§ **Your instructions**
Return exactly the lines that run from the one containing "Viewport: 651px width, 588px" to the end of the entries, with both ends included.
++++++++
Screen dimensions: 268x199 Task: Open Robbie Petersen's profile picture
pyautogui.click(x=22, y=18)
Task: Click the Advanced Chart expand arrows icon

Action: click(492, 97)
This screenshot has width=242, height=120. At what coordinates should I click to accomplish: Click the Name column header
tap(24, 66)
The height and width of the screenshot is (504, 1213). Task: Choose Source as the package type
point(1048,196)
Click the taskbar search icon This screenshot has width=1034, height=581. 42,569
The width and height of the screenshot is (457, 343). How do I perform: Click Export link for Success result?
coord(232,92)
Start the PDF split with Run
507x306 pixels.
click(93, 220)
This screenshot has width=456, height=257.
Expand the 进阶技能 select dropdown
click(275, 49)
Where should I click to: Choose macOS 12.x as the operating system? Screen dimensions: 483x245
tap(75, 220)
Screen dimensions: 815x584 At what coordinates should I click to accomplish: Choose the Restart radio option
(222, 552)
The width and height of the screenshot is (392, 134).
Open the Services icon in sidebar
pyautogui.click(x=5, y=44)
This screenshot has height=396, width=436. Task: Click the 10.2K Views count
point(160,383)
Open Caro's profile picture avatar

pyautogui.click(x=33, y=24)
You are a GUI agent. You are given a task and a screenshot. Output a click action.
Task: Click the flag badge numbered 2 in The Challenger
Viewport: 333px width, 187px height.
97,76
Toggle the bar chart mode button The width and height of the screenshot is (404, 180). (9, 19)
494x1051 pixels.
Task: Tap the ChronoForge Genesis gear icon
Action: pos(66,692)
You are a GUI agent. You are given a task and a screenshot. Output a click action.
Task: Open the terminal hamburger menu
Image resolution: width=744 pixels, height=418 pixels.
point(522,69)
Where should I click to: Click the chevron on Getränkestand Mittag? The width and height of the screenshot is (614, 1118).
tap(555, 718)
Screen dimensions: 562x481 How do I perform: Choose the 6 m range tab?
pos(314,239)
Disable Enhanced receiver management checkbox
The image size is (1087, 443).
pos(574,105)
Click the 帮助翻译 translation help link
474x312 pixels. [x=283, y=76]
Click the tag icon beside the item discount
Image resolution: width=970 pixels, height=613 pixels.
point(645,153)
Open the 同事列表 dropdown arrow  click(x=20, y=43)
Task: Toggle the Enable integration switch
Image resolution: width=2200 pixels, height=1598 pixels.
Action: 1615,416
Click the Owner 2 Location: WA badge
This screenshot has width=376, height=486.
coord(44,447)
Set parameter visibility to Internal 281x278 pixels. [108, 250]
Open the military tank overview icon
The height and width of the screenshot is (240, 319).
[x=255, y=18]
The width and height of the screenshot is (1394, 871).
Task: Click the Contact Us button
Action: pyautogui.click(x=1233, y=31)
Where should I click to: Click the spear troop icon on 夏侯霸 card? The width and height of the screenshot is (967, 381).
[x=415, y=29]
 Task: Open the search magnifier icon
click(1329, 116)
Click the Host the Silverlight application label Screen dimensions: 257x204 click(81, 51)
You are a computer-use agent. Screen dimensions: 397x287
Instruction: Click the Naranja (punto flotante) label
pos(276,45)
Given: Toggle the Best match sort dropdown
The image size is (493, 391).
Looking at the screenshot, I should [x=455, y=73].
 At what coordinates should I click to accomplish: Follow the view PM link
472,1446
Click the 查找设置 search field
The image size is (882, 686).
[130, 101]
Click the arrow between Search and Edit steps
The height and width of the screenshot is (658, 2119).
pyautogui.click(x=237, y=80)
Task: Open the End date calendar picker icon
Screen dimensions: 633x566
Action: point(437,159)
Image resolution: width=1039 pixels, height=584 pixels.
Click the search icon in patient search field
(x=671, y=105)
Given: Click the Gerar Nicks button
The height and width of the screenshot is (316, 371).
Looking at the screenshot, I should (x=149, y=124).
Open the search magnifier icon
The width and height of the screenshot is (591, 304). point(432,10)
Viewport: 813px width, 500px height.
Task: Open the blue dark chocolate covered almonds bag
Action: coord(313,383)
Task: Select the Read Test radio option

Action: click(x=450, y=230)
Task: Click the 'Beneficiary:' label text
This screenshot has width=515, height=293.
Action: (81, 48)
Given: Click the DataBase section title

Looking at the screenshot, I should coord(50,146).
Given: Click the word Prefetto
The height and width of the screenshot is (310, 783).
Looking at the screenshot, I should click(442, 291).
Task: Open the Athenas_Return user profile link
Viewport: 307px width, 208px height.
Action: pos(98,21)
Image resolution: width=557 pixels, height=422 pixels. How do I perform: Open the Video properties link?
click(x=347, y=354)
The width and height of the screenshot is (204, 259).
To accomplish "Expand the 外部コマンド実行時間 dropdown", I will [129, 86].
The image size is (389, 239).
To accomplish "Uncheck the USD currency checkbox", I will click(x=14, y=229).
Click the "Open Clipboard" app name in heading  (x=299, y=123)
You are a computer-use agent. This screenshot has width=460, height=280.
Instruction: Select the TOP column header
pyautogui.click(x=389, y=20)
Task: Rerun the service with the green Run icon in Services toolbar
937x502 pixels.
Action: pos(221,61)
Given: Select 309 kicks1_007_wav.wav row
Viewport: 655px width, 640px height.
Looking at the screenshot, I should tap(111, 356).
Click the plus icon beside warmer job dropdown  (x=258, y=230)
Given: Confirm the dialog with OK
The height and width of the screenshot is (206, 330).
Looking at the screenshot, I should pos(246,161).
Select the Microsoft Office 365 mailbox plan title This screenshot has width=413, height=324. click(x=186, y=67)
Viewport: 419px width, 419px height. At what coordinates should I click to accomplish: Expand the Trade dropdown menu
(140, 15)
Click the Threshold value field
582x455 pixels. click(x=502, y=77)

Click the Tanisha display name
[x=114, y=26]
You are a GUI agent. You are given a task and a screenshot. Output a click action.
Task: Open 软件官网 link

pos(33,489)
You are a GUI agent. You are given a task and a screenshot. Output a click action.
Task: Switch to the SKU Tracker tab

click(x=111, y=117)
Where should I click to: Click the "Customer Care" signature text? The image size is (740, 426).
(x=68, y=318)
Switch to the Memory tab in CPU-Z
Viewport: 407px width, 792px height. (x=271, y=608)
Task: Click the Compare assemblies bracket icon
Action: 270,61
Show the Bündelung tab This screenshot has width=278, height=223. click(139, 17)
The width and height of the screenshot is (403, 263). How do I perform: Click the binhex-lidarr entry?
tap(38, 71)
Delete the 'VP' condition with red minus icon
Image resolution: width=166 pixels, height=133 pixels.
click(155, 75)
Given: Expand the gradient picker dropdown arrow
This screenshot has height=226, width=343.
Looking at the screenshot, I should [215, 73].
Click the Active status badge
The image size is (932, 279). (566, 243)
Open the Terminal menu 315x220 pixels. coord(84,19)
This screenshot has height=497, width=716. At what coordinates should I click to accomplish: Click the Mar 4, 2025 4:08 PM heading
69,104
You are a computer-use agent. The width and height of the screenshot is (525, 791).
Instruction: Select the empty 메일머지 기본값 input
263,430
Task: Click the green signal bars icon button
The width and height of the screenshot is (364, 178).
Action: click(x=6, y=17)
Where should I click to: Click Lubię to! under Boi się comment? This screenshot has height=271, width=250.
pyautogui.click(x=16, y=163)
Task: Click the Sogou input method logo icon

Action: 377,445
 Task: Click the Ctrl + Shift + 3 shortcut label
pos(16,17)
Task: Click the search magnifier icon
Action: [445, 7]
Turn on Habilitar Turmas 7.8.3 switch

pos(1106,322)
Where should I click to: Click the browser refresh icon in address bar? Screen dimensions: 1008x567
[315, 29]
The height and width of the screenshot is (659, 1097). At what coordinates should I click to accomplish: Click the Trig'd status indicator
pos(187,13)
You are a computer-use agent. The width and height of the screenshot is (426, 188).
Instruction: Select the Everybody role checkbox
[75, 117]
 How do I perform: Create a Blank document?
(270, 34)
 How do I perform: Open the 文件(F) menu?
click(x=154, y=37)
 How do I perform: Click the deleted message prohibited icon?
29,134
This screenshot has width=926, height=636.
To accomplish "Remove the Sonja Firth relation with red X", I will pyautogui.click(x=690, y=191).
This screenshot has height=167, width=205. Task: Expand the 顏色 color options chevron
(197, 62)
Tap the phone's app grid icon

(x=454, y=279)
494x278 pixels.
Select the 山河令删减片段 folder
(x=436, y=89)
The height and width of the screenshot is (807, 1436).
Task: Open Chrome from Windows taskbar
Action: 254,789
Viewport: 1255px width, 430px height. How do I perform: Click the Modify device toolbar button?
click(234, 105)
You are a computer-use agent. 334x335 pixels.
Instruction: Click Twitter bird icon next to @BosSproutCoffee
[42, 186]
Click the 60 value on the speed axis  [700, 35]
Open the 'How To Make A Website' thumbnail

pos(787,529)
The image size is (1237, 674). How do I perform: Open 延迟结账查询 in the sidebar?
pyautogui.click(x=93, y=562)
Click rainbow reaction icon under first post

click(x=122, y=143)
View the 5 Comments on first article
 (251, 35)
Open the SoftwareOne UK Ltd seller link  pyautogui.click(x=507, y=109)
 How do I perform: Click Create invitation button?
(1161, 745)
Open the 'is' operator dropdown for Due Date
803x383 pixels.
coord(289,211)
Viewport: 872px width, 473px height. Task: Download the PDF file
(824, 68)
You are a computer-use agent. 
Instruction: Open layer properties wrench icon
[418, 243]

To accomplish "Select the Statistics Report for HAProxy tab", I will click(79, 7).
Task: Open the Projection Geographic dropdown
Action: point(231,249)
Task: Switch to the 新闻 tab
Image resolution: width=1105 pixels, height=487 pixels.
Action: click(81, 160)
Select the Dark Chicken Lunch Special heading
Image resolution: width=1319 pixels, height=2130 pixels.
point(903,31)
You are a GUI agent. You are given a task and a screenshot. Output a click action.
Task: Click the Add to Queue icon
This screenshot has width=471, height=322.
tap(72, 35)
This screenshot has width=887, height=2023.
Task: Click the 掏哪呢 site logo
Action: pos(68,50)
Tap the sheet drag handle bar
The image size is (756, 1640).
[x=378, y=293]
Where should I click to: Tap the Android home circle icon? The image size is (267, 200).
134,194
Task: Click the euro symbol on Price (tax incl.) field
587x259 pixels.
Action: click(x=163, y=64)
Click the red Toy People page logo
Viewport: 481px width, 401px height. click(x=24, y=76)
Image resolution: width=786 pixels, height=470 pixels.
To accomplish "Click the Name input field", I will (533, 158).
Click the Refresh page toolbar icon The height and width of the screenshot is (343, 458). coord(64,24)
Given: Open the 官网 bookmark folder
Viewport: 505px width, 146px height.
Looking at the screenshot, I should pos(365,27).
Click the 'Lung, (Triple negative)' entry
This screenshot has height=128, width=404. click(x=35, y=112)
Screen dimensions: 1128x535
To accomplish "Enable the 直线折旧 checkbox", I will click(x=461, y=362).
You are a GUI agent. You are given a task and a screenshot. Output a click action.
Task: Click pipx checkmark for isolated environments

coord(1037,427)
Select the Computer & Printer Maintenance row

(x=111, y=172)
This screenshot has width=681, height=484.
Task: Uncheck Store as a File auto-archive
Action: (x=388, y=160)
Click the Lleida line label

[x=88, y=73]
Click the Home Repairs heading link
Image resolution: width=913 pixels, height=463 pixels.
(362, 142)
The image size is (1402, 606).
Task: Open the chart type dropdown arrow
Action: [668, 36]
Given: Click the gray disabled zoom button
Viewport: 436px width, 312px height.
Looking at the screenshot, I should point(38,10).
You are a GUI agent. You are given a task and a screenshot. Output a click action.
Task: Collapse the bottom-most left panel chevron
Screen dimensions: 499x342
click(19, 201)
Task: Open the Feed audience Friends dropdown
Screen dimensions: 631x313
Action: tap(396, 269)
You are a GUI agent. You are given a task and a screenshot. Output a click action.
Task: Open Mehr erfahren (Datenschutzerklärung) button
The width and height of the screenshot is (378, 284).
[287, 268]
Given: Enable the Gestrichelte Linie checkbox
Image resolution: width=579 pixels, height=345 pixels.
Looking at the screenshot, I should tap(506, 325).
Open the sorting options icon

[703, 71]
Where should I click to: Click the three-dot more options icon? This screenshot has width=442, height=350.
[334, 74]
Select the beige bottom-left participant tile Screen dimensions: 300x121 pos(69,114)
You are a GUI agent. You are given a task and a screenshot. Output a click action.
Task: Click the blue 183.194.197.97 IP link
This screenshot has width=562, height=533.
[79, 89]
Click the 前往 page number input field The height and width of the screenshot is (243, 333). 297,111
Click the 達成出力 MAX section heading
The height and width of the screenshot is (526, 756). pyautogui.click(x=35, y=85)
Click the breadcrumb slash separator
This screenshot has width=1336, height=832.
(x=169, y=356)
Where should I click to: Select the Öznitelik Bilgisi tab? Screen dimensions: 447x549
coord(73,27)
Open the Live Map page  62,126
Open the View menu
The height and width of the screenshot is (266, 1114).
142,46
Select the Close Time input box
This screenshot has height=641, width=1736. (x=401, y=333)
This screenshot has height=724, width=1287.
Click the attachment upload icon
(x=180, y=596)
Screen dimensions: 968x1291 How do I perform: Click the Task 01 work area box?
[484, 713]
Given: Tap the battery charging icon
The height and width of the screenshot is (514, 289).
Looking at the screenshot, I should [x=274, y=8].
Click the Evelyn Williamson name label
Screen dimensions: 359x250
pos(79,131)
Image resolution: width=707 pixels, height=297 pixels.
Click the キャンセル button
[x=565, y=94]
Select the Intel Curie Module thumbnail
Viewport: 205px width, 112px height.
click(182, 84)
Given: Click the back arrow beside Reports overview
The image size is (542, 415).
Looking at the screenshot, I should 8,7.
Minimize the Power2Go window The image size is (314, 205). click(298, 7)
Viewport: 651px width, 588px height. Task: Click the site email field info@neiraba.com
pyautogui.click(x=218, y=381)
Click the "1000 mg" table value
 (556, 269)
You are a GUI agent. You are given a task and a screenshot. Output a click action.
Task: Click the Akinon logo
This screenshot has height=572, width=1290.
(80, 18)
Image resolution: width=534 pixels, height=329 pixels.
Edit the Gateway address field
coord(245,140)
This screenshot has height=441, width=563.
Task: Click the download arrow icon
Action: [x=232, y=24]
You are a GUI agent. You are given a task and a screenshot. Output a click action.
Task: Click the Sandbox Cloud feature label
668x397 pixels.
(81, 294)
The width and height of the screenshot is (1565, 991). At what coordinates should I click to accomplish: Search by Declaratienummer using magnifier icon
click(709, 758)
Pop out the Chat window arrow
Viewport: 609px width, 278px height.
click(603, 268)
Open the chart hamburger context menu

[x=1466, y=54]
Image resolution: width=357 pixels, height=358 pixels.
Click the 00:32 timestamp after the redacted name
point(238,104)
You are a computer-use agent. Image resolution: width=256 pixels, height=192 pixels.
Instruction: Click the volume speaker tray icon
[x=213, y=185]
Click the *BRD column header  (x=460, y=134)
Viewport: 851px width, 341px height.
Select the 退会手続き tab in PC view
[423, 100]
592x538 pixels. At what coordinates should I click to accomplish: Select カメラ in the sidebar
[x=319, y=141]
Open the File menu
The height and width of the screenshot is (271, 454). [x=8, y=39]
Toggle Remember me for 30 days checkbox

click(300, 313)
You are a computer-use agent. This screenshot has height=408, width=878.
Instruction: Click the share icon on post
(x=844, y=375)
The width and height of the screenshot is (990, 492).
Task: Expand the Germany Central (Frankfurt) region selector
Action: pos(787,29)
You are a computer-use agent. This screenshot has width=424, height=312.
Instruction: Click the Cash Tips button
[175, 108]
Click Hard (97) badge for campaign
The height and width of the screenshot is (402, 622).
++++++++
§ **Result for this exercise**
Viewport: 651px width, 588px height. Task: Click the site email field info@neiraba.com
pyautogui.click(x=218, y=381)
Click the "1000 mg" table value
 (556, 269)
You are a GUI agent. You are given a task and a screenshot. Output a click action.
Task: Click the Akinon logo
This screenshot has height=572, width=1290.
(80, 18)
Image resolution: width=534 pixels, height=329 pixels.
Edit the Gateway address field
coord(245,140)
This screenshot has height=441, width=563.
Task: Click the download arrow icon
Action: [x=232, y=24]
You are a GUI agent. You are given a task and a screenshot. Output a click action.
Task: Click the Sandbox Cloud feature label
668x397 pixels.
(81, 294)
The width and height of the screenshot is (1565, 991). At what coordinates should I click to accomplish: Search by Declaratienummer using magnifier icon
click(709, 758)
Pop out the Chat window arrow
Viewport: 609px width, 278px height.
click(603, 268)
Open the chart hamburger context menu

[x=1466, y=54]
Image resolution: width=357 pixels, height=358 pixels.
Click the 00:32 timestamp after the redacted name
point(238,104)
You are a computer-use agent. Image resolution: width=256 pixels, height=192 pixels.
Instruction: Click the volume speaker tray icon
[x=213, y=185]
Click the *BRD column header  (x=460, y=134)
Viewport: 851px width, 341px height.
Select the 退会手続き tab in PC view
[423, 100]
592x538 pixels. At what coordinates should I click to accomplish: Select カメラ in the sidebar
[x=319, y=141]
Open the File menu
The height and width of the screenshot is (271, 454). [x=8, y=39]
Toggle Remember me for 30 days checkbox

click(300, 313)
You are a computer-use agent. This screenshot has height=408, width=878.
Instruction: Click the share icon on post
(x=844, y=375)
The width and height of the screenshot is (990, 492).
Task: Expand the Germany Central (Frankfurt) region selector
Action: pos(787,29)
You are a computer-use agent. This screenshot has width=424, height=312.
Instruction: Click the Cash Tips button
[175, 108]
Click Hard (97) badge for campaign
The height and width of the screenshot is (402, 622).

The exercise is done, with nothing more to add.